十時三十分、今日もまた花子に起こされる。洗顔などを済ませてテレビをつけたら、テレビ東京でモーニング娘。のバラエティ番組がやっていた。「ハロモニ」というらしい。何も予備知識のないままに見ていたのだが、メンバーの学芸会的というかクラスのお楽しみ会的というか、素人っぽさ全開の演技に脳みそがくらくらした。お目覚めに最適ですわ。…いかん、今日もモー娘。ネタからはじめてしまった。
 午後よりフィットネスクラブへ。今週もヨガに参加。体の芯にたまった疲れがとれていくような感じ。

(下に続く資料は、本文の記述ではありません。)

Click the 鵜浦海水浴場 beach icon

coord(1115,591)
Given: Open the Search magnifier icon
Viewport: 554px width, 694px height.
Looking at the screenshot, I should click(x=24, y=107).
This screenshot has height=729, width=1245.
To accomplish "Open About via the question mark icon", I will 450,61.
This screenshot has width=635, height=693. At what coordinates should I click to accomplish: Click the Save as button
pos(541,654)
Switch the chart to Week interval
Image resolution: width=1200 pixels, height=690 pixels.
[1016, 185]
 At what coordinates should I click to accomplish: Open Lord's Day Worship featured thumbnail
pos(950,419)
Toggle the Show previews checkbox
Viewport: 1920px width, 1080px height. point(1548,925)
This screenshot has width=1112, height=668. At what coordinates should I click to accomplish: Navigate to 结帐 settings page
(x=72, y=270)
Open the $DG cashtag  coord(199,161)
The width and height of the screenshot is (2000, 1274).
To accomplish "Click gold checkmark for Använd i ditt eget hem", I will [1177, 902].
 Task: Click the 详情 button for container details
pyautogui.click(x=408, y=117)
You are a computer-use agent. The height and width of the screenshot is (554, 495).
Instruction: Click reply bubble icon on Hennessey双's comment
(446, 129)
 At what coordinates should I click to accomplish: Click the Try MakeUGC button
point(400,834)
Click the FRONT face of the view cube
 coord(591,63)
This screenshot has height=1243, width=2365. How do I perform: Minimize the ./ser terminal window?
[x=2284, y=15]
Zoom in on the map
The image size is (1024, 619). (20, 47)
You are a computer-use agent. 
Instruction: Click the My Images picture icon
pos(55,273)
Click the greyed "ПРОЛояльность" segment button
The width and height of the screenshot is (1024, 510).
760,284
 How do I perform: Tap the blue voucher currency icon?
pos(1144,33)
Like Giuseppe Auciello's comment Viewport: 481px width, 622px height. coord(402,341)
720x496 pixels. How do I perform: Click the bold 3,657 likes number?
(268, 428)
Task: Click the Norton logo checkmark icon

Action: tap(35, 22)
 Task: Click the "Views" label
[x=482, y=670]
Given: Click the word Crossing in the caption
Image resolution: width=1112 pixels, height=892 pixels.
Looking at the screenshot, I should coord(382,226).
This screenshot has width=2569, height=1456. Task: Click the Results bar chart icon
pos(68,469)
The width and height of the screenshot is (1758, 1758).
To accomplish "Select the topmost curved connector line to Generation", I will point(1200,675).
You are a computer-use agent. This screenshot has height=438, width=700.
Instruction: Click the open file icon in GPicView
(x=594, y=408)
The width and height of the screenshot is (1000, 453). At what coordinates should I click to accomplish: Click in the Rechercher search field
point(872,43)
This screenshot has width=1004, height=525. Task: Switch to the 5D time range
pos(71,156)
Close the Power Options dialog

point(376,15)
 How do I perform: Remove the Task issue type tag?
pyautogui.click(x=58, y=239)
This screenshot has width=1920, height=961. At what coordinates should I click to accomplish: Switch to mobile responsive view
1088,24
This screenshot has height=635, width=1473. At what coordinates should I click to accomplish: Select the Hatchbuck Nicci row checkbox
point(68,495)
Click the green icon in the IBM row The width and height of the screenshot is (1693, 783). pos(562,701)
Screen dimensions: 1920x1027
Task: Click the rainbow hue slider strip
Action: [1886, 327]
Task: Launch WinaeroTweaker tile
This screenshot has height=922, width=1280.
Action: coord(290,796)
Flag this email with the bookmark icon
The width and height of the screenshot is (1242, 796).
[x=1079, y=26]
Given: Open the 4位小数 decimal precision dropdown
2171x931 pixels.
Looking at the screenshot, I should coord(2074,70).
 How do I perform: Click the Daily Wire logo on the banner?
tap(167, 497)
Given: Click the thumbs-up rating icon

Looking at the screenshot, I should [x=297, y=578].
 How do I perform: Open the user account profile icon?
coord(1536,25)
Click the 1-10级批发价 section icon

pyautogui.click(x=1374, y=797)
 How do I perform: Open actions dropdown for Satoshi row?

 続いて本屋へ。「ダカーポ」購入。「ふるさとが元気だ!」というコーナーにぼくの故郷・茨城県古河市の地酒「御慶事」が紹介されているので驚く。全国新酒品評会で金賞を受賞したらしい。地元ゆえに小馬鹿にしていたのだが、まさかこんな身近に銘酒があったとは。…しかし、日本酒品評会では「酒の味の淡きこと、水の如しをよしとする」なんてどこかの評論家が言ってからは端麗辛口ばかりが受賞しているらしいからなあ。ぼくはしっかりした味と作りの日本酒の方が好きだ。金沢の「天狗舞」とかね。同じ茨城で「武勇」という地酒があって一度だけ飲んだことがあるのだが、これもぼくの好みだった。
 同じ本屋でモー娘。の保田圭の写真集を見かける。表紙だけ見たが、カメラマンの腕に圧巻。保田のミリョクが200%表現できていると思う。がんばれ保田。おまえはかわいい。なっちほどじゃないが。
 十八時三十分、「サイボーグ009」を見る。アニメオリジナルのエピソードだな。来週からはh「ミュートス編」がはじまるらしい。おそらくミュートスサイボーグ=ギリシア編だと思う。原作はもっとも壮絶で無益で虚しい戦いが繰り広げられた悲しい戦記の記録だっただけに、どう表現されるかが楽しみだ。
 田村隆一(←ATOKめ、偉大な詩人の名前を一発で変換できないとは! 情けない)「スコッチと銭湯」を読み始める。フィットネスクラブでエアロバイクをしているときに読むことにしたのだ。酔っぱらい文人墨客的詩作とエッセイ、といったところかな。ぼくもスコッチは好きなので(じつは今日もバランタインをを飲みながら書いている。昨日はジョニー・ウォーカーだった)、夢中になって読んでしまった。作中で作者が紹介したイーニアス・マクドナルドの「ウィスキー」という作品の引用が名文だったので、引用の引用としゃれ込みたい。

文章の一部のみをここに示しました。